By combining the calculated components, the vector $$\vec w$$ that is orthogonal to both $$\vec u$$ and $$\vec v$$ is:
$$\vec w = (w_x, w_y, w_z) = (0, 2, 2)$$

**step8** Verification of orthogonality

A wise mathematician always verifies their results. To confirm that $$\vec w$$ is indeed orthogonal to both $$\vec u$$ and $$\vec v$$, we can compute the dot product of $$\vec w$$ with each of the original vectors. If the dot product is zero, the vectors are orthogonal.

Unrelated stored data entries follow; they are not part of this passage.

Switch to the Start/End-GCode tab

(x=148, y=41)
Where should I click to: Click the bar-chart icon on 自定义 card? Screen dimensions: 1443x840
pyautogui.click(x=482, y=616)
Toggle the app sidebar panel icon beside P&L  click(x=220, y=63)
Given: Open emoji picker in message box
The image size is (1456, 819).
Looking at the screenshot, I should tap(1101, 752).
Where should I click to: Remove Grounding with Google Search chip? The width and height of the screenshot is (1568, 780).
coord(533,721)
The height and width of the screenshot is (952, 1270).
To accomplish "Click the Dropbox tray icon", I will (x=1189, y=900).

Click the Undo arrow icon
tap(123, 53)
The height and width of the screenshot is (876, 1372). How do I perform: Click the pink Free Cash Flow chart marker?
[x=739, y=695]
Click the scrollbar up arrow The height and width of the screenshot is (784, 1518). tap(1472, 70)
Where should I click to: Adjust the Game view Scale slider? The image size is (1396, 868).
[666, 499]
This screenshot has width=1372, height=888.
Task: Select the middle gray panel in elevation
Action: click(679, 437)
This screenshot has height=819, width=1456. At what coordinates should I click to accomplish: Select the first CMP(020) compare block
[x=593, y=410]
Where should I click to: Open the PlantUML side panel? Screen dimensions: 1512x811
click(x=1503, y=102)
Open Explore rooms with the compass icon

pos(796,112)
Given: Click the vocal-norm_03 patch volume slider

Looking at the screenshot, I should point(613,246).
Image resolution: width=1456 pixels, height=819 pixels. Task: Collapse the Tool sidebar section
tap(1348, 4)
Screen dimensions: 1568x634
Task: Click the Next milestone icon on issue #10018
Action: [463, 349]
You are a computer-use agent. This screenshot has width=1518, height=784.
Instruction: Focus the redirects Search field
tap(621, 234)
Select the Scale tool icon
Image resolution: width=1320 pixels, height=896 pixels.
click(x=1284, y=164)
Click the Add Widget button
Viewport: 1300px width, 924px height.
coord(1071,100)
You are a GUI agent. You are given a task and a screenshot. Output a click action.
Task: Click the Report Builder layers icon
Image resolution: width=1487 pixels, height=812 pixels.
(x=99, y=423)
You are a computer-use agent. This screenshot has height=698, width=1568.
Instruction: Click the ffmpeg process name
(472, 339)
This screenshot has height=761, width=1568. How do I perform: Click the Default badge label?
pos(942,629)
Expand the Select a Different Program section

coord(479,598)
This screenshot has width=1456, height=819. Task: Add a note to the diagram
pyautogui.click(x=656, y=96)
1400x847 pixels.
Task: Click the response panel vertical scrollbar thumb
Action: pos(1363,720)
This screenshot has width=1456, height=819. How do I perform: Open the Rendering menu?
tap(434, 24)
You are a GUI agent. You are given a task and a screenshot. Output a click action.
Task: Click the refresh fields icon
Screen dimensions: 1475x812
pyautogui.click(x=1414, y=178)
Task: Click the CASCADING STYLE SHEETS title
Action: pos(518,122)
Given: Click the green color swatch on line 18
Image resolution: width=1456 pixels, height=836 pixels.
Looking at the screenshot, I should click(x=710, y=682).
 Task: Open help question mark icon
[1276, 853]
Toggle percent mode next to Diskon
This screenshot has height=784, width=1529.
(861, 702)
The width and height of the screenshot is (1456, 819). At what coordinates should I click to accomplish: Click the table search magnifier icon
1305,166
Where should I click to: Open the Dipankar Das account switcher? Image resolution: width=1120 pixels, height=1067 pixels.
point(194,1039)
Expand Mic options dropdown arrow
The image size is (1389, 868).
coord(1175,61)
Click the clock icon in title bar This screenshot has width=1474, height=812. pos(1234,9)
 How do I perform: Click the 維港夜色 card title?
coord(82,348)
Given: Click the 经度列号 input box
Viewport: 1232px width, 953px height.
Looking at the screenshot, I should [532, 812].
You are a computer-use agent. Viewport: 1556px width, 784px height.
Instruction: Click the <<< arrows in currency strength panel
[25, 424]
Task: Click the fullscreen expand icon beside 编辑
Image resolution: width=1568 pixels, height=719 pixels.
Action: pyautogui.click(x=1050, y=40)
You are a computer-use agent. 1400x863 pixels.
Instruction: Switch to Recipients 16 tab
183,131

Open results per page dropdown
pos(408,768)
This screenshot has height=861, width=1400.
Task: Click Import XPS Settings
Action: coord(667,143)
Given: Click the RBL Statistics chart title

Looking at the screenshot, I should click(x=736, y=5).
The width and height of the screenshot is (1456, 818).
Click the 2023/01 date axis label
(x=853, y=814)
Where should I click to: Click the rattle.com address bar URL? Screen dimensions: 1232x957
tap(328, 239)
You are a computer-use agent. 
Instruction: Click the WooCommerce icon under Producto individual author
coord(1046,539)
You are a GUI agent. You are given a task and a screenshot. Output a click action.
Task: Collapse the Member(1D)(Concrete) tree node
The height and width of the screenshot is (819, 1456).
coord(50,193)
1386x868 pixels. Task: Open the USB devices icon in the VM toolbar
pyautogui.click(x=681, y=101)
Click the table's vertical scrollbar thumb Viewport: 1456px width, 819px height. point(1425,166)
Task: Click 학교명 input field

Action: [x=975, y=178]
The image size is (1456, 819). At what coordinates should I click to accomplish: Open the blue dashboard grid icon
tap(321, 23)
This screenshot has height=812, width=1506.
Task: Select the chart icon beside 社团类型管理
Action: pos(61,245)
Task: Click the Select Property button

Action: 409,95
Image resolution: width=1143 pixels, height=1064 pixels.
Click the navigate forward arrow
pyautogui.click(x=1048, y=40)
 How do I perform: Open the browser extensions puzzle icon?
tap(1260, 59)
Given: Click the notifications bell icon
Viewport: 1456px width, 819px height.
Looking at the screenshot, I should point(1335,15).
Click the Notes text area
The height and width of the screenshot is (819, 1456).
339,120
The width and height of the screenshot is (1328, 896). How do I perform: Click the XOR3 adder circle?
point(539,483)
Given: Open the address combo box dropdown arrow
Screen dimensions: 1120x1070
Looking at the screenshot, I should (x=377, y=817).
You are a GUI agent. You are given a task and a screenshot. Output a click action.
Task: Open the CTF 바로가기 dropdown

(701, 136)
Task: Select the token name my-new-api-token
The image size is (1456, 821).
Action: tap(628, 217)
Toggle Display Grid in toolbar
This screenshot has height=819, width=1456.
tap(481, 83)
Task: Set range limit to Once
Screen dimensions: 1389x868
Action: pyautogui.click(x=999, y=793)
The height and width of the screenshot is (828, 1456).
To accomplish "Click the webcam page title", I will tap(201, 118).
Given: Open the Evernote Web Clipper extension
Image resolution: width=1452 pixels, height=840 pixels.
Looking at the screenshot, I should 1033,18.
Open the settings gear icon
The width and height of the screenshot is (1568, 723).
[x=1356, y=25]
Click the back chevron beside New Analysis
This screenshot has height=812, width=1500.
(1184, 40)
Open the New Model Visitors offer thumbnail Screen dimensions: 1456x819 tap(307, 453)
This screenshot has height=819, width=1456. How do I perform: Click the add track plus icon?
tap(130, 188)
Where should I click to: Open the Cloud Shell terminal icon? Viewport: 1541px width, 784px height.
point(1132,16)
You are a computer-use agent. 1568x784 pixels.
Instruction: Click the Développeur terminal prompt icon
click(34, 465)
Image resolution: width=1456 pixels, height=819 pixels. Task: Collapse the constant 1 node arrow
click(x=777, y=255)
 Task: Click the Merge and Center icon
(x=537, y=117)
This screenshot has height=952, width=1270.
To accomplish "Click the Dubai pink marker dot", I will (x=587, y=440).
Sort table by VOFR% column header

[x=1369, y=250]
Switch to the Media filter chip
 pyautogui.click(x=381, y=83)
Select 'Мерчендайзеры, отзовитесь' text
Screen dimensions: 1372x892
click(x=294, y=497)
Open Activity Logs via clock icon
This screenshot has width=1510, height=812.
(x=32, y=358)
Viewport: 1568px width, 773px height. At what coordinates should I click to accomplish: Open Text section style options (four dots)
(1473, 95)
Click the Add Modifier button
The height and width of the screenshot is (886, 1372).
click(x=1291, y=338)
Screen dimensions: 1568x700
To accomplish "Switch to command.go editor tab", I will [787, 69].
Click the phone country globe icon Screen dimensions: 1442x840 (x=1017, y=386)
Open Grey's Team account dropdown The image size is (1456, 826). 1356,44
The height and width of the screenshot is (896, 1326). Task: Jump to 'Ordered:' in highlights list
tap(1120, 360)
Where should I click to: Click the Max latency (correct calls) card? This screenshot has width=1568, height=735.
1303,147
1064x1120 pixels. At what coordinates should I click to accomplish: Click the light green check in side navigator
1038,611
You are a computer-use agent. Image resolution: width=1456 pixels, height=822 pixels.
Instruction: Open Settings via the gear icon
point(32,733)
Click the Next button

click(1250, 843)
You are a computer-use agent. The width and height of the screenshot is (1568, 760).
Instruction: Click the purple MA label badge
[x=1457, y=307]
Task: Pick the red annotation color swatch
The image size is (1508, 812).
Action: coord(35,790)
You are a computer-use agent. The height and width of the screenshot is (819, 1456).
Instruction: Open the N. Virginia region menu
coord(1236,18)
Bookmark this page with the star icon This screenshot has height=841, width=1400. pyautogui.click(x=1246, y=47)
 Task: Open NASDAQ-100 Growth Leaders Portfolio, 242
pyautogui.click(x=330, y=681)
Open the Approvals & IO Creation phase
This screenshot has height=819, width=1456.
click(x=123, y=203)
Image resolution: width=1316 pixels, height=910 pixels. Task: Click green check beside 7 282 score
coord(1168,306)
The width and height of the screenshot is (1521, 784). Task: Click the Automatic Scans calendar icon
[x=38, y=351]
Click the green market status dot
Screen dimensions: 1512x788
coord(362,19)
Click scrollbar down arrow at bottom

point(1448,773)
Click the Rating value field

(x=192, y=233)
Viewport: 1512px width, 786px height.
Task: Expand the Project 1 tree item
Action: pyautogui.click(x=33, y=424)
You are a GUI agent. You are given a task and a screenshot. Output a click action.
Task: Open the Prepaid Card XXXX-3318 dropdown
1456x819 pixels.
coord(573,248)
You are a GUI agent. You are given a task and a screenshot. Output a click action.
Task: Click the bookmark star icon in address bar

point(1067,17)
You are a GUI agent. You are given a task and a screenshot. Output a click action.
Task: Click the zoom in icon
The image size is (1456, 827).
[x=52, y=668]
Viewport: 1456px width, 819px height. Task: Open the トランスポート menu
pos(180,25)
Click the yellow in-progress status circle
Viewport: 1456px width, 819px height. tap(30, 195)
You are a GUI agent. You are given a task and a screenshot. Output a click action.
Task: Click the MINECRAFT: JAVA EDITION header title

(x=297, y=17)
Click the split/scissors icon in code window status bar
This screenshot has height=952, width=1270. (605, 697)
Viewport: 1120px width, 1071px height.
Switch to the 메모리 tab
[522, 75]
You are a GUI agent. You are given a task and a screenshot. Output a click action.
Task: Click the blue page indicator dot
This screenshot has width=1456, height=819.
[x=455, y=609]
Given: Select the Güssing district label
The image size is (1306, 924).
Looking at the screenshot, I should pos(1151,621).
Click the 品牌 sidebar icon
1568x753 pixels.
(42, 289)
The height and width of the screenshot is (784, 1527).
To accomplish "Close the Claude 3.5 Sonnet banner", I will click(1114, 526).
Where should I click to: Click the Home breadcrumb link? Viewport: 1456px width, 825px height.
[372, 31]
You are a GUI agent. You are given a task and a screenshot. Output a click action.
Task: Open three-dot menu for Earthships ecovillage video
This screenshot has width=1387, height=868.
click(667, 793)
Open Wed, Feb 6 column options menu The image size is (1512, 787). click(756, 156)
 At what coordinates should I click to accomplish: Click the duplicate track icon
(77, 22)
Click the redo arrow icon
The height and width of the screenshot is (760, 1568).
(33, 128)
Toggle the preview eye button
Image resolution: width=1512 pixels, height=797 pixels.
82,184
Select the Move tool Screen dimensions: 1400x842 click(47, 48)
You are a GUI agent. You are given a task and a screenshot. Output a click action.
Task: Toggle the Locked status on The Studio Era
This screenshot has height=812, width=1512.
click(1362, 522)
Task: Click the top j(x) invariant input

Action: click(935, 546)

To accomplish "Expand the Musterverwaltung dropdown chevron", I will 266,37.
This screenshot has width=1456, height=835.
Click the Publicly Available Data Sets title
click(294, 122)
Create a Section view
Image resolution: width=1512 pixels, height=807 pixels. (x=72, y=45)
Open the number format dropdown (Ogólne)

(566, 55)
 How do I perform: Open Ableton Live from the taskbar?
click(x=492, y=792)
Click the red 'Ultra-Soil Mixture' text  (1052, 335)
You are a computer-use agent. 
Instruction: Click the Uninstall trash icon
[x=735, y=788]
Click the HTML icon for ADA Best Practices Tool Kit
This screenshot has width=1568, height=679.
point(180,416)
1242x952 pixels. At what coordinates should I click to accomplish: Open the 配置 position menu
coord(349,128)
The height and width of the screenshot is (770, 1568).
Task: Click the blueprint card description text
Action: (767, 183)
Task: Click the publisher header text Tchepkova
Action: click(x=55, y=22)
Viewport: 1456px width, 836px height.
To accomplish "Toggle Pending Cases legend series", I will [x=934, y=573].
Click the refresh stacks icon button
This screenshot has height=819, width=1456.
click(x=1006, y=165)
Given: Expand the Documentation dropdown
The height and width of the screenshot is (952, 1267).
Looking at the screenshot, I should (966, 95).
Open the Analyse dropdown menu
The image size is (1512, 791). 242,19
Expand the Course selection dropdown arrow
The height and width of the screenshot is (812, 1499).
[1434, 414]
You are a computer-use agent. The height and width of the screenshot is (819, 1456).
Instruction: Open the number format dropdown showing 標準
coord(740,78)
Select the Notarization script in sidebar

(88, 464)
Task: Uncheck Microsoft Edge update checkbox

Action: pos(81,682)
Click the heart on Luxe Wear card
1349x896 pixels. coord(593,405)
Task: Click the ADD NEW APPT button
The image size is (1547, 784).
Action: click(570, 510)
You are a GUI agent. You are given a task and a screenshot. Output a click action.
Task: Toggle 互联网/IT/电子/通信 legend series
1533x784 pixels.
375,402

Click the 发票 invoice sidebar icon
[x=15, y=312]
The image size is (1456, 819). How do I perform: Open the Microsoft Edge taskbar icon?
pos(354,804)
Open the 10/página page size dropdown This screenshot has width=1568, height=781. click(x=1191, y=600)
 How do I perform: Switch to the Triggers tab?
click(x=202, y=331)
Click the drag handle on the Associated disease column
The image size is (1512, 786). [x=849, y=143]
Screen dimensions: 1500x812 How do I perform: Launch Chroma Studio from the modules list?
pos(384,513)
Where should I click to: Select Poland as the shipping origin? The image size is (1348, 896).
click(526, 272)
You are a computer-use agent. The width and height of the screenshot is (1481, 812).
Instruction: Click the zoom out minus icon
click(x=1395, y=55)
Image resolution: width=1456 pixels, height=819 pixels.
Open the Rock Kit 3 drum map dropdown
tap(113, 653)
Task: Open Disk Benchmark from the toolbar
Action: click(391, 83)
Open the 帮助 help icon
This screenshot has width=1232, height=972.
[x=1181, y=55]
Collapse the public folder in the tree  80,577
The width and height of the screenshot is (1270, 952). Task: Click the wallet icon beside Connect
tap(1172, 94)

First, let's check with $$\vec u$$:
$$\vec w \cdot \vec u = (0, 2, 2) \cdot (1, 1, -1)$$
$$ = (0 \times 1) + (2 \times 1) + (2 \times -1)$$
$$ = 0 + 2 - 2$$
$$ = 0$$
Since the dot product is 0, $$\vec w$$ is orthogonal to $$\vec u$$.
Next, let's check with $$\vec v$$:
$$\vec w \cdot \vec v = (0, 2, 2) \cdot (-1, 1, -1)$$
$$ = (0 \times -1) + (2 \times 1) + (2 \times -1)$$
$$ = 0 + 2 - 2$$
$$ = 0$$
Since the dot product is 0, $$\vec w$$ is also orthogonal to $$\vec v$$.
The verification confirms that our calculated vector $$\vec w = (0, 2, 2)$$ is correct.